The Ministry of Communications (; reporting name: MoCom), is a Cabinet-level ministry of the Pakistani Government responsible for analysing, formulating and implementing central policy on communications and transportation. It is one of the oldest ministries, created on 14 August 1947. The Ministry of Communications has jurisdiction over telegraph and telephone communications as well as public radio, technical means of radio and television broadcasting and the distribution of periodicals. The Ministry and its political executive, the Communications Minister, are headquartered in the Cabinet Secretariat, Islamabad Capital Venue. The Communications Minister is a public appointee who must be a member of Parliament.

History
When the Ministry was created in 1947, Sardar Abdur Rab Nishtar was appointed as the first Communications Minister. The Communications Ministry was merged in 1971–72 with the Ministry of Hajj. In 1974 the Ministry of Hajj again became a separate Ministry, and the new Ministry of Communications and Railways was formed. Railways broke off in later years, became a Division of the Communications Ministry from 2002–03 and then separated again. In 2004 the Ports and Shipping Wing became an independent Division of the Ministry.

Functions
The Communications Ministry performs a wide array of functions.  These include promoting international competitiveness of exports, integrating remote areas of the country into the national economy, ensuring safe and smooth travel on national roads, providing an efficient, reliable and speedy postal service comparable to private alternatives, researching road engineering, building and management, and expanding national road networks.  The Ministry also works to increase the standard of its own operations through prioritising development projects and operational activities according to national needs, providing support to the economy, improving project monitoring and implementation, improving the quality of human resources, using incentives and discipline to enhance good governance, and improving values and ethics.

Organisation

National Highway Authority

The National Highway Authority is responsible for building and maintaining highways and motorways in Pakistan. The objective of the NHA is to "plan, promote and organize programmes for construction, development, operation, repairs & maintenance of National Highways, Motorways & strategic roads.

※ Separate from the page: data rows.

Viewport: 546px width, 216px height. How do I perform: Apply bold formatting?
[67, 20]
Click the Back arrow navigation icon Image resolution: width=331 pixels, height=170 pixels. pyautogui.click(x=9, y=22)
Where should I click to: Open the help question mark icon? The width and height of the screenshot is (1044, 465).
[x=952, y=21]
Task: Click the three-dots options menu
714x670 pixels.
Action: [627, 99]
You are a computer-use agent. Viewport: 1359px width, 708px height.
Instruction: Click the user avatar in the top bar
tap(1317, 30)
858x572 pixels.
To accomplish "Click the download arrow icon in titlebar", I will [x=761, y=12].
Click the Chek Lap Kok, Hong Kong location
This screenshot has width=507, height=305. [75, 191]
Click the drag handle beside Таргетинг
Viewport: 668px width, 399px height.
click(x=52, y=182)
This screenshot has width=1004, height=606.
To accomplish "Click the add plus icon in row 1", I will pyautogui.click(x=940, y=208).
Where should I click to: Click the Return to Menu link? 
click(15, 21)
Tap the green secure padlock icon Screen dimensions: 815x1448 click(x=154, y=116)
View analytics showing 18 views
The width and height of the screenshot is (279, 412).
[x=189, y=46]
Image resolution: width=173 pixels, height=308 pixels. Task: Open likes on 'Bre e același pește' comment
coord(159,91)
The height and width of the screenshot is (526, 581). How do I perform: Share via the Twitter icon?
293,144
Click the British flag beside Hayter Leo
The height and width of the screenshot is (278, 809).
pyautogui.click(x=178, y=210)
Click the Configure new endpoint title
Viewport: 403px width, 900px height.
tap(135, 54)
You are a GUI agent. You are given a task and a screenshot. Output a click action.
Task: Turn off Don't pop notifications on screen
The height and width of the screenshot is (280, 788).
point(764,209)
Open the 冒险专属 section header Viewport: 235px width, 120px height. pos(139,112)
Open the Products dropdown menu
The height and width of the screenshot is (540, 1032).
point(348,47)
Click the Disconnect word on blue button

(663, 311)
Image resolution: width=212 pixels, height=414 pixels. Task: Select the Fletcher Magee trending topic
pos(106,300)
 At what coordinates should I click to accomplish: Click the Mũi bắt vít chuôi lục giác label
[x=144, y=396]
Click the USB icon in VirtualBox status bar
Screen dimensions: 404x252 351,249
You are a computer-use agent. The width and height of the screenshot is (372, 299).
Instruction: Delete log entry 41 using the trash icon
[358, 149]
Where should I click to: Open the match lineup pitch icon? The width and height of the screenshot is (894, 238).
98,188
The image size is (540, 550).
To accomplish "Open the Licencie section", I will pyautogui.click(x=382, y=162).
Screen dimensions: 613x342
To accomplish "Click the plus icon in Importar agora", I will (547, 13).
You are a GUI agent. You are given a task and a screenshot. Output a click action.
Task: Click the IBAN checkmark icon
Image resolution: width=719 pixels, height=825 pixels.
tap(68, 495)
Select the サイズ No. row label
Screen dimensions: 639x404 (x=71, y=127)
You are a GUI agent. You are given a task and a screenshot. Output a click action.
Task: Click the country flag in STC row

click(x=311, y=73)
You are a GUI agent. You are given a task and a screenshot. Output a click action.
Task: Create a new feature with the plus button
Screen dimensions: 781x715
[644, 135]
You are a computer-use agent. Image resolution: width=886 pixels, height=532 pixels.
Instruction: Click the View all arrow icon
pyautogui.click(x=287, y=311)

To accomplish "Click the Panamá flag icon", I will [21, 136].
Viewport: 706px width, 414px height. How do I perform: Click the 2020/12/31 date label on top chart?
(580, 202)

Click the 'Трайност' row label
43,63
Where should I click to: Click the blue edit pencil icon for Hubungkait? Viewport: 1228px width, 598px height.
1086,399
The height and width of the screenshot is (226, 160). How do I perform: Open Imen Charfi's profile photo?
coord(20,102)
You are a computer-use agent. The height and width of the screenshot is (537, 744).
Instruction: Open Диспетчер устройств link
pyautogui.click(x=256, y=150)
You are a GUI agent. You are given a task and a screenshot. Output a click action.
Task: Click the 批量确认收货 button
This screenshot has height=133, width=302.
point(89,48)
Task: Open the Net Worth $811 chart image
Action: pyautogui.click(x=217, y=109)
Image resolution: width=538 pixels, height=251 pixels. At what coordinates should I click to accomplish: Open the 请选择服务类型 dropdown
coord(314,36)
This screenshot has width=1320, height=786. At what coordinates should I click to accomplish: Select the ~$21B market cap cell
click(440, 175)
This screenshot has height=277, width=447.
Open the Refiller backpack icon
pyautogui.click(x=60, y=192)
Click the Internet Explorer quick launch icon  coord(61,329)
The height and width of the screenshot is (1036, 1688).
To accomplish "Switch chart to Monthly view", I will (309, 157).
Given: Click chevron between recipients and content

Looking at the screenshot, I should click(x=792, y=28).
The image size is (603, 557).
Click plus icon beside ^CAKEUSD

National Highways & Motorway Police

National Highways & Motorway Police (NH&MP) is a police force in Pakistan that is responsible for enforcement of traffic and safety laws, security and recovery on Pakistan's National Highways and Motorway network.

National Transport Research Centre
National Transport Research Centre (NTRC) was established in June 1974 in the Planning and Development Division as one of its Technical Sections to provide much-needed research and development (R&D) support for planning and appraisal of transport sector projects/plans in a coordinated and cost-effective manner. NTRC was transferred as such to the Communications Division in November 1992. It is effectively functioning as an R&D Wing of the Ministry of Communications.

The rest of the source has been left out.